Your assignment
Give only the number of lines in the data that contain the word "submenu".
○ ○ ○
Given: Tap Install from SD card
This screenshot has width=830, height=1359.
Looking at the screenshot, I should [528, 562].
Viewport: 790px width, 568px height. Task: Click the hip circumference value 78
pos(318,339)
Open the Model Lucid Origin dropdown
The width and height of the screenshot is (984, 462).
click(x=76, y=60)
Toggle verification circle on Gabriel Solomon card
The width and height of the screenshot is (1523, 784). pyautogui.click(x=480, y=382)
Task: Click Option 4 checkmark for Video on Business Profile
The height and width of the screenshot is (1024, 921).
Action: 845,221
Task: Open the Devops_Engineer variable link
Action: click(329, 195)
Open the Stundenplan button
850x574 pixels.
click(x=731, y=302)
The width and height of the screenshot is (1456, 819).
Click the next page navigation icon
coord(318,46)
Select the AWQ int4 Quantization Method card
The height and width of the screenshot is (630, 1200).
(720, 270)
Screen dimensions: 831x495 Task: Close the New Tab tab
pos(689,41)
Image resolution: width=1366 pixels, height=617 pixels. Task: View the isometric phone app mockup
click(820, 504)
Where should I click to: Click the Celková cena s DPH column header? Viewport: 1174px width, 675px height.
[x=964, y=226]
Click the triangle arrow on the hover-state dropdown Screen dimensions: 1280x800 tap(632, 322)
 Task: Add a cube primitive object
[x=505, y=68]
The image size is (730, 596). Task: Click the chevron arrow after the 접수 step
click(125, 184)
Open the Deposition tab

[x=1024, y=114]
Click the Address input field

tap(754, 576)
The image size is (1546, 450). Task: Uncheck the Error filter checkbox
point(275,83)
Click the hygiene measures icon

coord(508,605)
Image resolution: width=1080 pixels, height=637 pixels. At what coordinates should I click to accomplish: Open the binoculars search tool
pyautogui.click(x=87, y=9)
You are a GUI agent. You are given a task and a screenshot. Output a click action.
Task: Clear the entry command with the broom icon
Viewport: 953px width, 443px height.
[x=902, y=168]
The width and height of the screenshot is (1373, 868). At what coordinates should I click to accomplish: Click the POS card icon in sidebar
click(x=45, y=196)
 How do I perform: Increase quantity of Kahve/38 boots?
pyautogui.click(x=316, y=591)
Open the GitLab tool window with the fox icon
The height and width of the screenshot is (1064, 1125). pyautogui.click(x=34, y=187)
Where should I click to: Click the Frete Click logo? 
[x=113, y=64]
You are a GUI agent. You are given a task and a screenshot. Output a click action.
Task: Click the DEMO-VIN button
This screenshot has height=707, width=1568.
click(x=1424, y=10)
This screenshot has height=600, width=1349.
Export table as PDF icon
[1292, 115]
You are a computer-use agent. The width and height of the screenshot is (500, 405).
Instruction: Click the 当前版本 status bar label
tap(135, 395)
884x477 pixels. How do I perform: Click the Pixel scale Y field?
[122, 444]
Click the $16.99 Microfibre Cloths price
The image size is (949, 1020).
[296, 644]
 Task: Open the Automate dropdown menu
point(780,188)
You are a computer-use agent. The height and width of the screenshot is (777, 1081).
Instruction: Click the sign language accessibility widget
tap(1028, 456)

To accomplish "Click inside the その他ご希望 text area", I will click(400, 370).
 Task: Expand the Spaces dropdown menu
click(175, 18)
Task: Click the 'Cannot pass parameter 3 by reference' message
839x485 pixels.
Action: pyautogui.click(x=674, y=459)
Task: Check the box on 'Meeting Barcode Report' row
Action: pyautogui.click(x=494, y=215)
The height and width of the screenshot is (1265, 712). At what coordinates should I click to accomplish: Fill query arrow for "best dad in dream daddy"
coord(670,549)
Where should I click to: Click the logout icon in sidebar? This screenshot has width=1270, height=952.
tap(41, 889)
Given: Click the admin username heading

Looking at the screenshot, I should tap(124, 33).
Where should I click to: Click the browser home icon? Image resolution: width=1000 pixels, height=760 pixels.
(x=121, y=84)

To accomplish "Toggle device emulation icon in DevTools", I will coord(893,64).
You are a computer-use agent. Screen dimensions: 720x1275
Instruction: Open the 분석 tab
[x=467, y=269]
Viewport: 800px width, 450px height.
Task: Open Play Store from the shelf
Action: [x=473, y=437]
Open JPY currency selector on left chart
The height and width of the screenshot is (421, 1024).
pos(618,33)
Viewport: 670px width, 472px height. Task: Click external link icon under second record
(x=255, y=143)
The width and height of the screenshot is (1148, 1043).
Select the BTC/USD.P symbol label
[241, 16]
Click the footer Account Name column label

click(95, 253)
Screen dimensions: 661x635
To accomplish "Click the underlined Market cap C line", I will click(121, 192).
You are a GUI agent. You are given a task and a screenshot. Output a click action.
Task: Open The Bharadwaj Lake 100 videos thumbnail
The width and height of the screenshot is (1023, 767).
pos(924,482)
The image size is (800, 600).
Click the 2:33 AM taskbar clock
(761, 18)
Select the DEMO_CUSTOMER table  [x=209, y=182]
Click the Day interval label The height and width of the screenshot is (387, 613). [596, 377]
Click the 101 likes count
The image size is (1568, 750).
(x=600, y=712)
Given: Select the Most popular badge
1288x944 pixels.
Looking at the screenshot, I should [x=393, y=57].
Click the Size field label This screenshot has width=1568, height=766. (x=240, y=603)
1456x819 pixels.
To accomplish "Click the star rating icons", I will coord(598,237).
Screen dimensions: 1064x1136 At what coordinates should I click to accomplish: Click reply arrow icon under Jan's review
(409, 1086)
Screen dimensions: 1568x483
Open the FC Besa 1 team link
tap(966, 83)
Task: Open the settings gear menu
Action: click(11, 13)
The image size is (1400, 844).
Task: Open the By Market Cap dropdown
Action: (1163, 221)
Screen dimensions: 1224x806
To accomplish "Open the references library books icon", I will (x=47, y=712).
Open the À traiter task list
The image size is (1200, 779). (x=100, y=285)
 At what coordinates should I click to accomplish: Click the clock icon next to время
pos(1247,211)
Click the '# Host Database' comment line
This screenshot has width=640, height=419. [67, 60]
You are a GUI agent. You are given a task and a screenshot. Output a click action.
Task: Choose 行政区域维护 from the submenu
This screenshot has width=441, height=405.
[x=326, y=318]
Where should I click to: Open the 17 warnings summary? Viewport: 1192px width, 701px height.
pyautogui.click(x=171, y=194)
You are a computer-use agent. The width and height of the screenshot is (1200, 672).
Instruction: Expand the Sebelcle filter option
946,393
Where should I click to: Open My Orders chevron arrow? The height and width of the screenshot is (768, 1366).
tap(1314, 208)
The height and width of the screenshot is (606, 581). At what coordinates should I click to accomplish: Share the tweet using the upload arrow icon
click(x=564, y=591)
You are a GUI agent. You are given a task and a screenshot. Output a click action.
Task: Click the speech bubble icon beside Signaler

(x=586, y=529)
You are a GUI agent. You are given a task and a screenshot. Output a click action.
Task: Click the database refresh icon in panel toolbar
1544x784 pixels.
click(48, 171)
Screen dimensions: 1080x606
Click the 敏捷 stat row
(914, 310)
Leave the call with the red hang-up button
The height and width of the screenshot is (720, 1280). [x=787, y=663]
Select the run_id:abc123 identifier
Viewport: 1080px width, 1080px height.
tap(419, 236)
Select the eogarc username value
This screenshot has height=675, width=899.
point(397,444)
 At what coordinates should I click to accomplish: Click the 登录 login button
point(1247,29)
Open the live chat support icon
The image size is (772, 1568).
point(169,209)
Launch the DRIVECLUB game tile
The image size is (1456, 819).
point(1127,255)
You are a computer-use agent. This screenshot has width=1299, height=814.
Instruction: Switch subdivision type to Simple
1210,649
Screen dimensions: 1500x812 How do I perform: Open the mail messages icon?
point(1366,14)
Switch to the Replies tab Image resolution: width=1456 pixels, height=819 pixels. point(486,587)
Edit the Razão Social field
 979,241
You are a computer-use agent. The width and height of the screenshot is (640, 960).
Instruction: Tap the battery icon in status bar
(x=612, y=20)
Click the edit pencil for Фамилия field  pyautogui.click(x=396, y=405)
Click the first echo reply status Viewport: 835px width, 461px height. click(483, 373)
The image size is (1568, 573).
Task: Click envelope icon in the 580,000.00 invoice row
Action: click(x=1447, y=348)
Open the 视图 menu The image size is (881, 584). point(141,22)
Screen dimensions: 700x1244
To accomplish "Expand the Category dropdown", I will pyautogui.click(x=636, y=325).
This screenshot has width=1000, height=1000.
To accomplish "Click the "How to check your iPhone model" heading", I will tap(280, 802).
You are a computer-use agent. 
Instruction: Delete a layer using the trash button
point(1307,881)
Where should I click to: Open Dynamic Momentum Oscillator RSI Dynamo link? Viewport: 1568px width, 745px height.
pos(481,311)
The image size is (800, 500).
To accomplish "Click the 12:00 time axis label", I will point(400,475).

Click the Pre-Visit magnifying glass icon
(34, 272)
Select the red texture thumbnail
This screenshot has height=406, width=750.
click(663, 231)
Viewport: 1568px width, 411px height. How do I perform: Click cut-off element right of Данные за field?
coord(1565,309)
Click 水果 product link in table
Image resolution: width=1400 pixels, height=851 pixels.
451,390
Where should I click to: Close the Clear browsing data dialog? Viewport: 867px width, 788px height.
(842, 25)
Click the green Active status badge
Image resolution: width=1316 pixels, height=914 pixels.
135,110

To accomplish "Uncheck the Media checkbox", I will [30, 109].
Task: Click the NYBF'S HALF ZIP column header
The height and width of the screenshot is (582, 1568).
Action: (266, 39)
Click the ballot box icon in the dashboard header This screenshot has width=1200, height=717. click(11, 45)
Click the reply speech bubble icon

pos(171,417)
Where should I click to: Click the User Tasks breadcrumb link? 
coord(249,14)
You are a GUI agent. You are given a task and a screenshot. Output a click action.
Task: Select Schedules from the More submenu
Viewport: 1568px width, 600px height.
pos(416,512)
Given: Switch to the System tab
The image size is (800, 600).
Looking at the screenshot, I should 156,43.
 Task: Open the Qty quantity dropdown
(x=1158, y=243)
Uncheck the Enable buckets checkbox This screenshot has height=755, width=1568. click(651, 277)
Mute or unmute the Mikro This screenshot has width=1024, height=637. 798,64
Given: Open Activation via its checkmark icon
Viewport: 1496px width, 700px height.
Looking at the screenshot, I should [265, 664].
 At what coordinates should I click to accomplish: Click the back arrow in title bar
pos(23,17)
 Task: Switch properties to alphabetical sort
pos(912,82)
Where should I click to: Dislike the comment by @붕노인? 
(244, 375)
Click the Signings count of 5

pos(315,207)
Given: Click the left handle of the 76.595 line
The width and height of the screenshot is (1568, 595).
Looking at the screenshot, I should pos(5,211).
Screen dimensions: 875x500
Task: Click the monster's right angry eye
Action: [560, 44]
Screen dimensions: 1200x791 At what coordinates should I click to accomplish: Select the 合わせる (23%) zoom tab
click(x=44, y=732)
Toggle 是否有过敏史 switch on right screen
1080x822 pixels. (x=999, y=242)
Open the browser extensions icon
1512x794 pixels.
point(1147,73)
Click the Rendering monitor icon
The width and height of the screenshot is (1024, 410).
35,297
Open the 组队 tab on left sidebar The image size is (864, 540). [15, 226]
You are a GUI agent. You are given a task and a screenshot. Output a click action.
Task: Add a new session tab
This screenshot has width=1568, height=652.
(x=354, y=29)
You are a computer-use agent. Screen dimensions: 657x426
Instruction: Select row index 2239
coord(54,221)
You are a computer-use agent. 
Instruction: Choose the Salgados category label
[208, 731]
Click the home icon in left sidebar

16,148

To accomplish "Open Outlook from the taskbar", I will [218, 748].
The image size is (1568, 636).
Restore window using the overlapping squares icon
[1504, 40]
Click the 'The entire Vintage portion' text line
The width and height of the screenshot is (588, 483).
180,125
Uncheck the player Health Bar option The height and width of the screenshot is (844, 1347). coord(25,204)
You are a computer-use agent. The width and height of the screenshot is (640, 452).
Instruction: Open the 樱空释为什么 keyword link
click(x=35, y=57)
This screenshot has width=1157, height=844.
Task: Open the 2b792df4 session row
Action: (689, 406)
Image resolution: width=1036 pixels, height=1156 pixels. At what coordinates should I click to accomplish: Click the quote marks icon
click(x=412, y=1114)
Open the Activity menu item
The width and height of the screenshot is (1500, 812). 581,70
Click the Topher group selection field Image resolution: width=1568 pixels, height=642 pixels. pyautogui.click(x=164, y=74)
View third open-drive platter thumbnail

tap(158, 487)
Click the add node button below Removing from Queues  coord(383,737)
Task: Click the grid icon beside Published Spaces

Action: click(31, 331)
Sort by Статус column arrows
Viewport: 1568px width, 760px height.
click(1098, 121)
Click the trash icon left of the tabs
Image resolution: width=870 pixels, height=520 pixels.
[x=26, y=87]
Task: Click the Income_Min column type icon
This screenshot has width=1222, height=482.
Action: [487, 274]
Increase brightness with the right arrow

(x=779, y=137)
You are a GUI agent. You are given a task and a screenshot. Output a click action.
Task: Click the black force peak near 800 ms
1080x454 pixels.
○ ○ ○
Result below
2